**WORK ORDER**
Could you render the lines of the material below, from the line holding "Identify the location of x-tick-label: D." through the line holding "pyautogui.click(x=451, y=502)", both included, as a JSON list of strings with one string per line and blank lines omitted?

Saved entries
==========
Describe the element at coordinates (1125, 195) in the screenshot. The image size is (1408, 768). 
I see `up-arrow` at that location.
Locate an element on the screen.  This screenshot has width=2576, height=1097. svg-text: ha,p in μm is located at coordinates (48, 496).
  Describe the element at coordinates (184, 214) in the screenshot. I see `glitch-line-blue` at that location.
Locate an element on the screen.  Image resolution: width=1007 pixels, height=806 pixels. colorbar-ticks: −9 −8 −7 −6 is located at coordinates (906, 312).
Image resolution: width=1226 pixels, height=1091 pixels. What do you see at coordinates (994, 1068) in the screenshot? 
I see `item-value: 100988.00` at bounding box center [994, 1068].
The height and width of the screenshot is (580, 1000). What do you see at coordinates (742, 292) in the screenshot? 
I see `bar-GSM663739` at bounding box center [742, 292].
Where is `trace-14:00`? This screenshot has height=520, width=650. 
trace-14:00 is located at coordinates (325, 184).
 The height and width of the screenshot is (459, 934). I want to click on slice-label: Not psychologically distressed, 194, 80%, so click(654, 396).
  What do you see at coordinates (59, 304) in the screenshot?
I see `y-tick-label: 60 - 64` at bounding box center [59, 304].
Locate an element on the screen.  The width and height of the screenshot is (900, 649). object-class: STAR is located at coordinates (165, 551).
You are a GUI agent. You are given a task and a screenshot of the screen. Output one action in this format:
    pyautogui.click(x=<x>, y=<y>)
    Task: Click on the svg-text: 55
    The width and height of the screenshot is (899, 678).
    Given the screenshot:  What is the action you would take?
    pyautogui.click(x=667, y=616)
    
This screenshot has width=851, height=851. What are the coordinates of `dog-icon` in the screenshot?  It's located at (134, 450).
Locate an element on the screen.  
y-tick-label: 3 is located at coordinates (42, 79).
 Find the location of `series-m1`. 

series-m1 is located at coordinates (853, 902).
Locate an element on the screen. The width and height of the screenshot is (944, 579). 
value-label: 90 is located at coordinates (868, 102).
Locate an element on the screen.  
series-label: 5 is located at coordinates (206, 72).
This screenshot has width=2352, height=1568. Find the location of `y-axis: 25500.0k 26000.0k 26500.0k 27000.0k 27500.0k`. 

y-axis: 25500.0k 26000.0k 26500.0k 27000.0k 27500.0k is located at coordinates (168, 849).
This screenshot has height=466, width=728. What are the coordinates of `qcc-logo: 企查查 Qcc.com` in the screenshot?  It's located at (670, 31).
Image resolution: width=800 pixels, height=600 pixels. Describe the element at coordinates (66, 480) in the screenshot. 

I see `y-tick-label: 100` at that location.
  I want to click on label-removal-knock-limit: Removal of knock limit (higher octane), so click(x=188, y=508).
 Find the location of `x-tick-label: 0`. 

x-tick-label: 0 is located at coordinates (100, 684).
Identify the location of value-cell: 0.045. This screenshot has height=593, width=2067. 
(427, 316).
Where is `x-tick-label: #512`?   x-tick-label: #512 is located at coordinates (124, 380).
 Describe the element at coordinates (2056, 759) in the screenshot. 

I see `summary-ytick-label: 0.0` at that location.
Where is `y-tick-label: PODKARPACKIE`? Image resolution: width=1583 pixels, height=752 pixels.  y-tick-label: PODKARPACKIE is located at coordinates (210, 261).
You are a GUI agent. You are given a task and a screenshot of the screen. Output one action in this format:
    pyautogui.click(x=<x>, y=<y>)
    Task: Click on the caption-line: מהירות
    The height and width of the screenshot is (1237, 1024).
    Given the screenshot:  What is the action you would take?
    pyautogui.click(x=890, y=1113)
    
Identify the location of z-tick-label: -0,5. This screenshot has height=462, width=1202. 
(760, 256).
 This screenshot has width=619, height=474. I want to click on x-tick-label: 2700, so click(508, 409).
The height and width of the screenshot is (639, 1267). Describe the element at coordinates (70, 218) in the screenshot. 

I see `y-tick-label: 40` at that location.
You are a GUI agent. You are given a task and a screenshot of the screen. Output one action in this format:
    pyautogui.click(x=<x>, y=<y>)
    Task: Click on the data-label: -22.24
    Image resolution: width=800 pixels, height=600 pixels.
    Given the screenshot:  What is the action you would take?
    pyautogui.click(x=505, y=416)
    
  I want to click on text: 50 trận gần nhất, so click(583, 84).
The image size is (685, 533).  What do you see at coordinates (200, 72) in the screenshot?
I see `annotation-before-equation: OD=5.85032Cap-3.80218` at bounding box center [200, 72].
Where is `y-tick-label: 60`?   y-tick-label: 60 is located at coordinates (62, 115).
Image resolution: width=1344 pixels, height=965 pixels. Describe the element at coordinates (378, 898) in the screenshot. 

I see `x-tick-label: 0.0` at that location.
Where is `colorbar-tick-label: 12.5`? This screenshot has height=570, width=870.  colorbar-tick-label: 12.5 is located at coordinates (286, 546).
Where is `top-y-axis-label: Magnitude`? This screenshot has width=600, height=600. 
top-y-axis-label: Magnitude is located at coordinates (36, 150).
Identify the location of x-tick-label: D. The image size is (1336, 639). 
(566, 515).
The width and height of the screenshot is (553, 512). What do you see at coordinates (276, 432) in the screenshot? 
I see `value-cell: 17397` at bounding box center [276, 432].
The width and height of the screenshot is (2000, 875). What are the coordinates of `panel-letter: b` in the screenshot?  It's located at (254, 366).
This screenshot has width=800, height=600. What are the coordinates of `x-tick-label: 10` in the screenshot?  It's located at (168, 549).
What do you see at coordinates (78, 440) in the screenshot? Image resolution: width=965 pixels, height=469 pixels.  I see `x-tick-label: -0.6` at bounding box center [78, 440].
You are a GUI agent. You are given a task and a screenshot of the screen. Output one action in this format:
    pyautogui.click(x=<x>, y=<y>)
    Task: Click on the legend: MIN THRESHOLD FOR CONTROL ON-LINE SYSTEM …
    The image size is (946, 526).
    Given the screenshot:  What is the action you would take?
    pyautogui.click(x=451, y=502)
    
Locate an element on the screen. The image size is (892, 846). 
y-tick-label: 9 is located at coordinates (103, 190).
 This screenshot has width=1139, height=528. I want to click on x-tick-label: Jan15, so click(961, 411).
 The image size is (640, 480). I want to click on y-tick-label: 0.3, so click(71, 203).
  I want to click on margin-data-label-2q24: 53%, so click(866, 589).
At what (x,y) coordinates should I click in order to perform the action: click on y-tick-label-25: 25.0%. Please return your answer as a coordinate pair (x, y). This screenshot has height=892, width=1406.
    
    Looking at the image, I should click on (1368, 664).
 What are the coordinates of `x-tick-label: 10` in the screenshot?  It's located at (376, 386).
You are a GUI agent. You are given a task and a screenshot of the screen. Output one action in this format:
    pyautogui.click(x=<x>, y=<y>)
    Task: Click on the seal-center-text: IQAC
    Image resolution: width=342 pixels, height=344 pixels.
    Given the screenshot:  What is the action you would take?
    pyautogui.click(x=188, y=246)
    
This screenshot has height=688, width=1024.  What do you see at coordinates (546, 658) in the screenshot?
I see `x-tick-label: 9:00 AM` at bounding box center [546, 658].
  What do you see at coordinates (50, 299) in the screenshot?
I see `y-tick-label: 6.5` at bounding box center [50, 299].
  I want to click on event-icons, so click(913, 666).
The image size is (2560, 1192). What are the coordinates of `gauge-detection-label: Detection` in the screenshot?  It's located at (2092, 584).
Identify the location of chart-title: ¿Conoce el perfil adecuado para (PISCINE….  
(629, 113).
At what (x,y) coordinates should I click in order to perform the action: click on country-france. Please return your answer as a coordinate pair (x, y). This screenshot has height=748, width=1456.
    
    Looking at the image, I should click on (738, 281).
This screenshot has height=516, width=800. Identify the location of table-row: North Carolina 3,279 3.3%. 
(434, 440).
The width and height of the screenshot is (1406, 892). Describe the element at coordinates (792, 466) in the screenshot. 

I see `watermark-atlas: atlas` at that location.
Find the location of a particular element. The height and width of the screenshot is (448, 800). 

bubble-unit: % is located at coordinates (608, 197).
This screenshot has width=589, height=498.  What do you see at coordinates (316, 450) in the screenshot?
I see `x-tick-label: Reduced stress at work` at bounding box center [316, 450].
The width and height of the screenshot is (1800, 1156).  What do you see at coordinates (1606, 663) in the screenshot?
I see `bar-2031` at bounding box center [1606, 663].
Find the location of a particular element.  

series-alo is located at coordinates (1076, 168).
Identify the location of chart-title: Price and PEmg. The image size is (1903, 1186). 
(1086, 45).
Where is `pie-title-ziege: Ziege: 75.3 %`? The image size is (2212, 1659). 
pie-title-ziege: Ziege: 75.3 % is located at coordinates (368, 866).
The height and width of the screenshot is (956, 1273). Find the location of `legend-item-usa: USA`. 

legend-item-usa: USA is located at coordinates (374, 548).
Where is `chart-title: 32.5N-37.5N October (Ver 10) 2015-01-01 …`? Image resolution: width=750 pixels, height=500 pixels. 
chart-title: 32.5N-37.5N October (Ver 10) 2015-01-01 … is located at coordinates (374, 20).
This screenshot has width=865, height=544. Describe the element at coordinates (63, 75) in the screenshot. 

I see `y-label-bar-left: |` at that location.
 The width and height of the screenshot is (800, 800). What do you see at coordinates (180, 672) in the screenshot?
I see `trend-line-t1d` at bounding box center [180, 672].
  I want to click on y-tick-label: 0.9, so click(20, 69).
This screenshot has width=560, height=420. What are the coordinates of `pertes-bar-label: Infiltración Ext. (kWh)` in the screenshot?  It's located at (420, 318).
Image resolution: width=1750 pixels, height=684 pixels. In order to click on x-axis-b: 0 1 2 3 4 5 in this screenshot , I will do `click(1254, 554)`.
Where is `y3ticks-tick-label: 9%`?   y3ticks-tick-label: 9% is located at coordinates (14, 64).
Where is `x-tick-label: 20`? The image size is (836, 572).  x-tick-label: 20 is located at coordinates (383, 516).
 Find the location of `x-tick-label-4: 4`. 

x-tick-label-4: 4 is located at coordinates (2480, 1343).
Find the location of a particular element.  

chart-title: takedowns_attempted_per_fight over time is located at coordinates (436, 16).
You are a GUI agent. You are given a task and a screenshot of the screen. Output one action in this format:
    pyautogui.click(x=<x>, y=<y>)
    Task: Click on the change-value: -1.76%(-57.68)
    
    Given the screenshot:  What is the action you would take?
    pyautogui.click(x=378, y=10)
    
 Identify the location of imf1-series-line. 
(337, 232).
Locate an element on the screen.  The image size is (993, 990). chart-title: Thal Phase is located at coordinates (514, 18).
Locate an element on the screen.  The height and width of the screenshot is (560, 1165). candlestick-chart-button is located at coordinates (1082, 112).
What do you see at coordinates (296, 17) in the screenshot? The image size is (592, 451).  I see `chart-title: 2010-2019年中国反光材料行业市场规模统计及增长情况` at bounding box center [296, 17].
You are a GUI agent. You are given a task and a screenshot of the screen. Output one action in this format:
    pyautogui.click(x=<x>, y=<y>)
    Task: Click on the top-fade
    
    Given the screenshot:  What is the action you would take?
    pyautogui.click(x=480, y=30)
==========
**RESULT OF THE TASK**
[
  "Identify the location of x-tick-label: D. The image size is (1336, 639). ",
  "(566, 515).",
  "The width and height of the screenshot is (553, 512). What do you see at coordinates (276, 432) in the screenshot? ",
  "I see `value-cell: 17397` at bounding box center [276, 432].",
  "The width and height of the screenshot is (2000, 875). What are the coordinates of `panel-letter: b` in the screenshot?  It's located at (254, 366).",
  "This screenshot has width=800, height=600. What are the coordinates of `x-tick-label: 10` in the screenshot?  It's located at (168, 549).",
  "What do you see at coordinates (78, 440) in the screenshot? Image resolution: width=965 pixels, height=469 pixels.  I see `x-tick-label: -0.6` at bounding box center [78, 440].",
  "You are a GUI agent. You are given a task and a screenshot of the screen. Output one action in this format:",
  "    pyautogui.click(x=<x>, y=<y>)",
  "    Task: Click on the legend: MIN THRESHOLD FOR CONTROL ON-LINE SYSTEM …",
  "    The image size is (946, 526).",
  "    Given the screenshot:  What is the action you would take?",
  "    pyautogui.click(x=451, y=502)"
]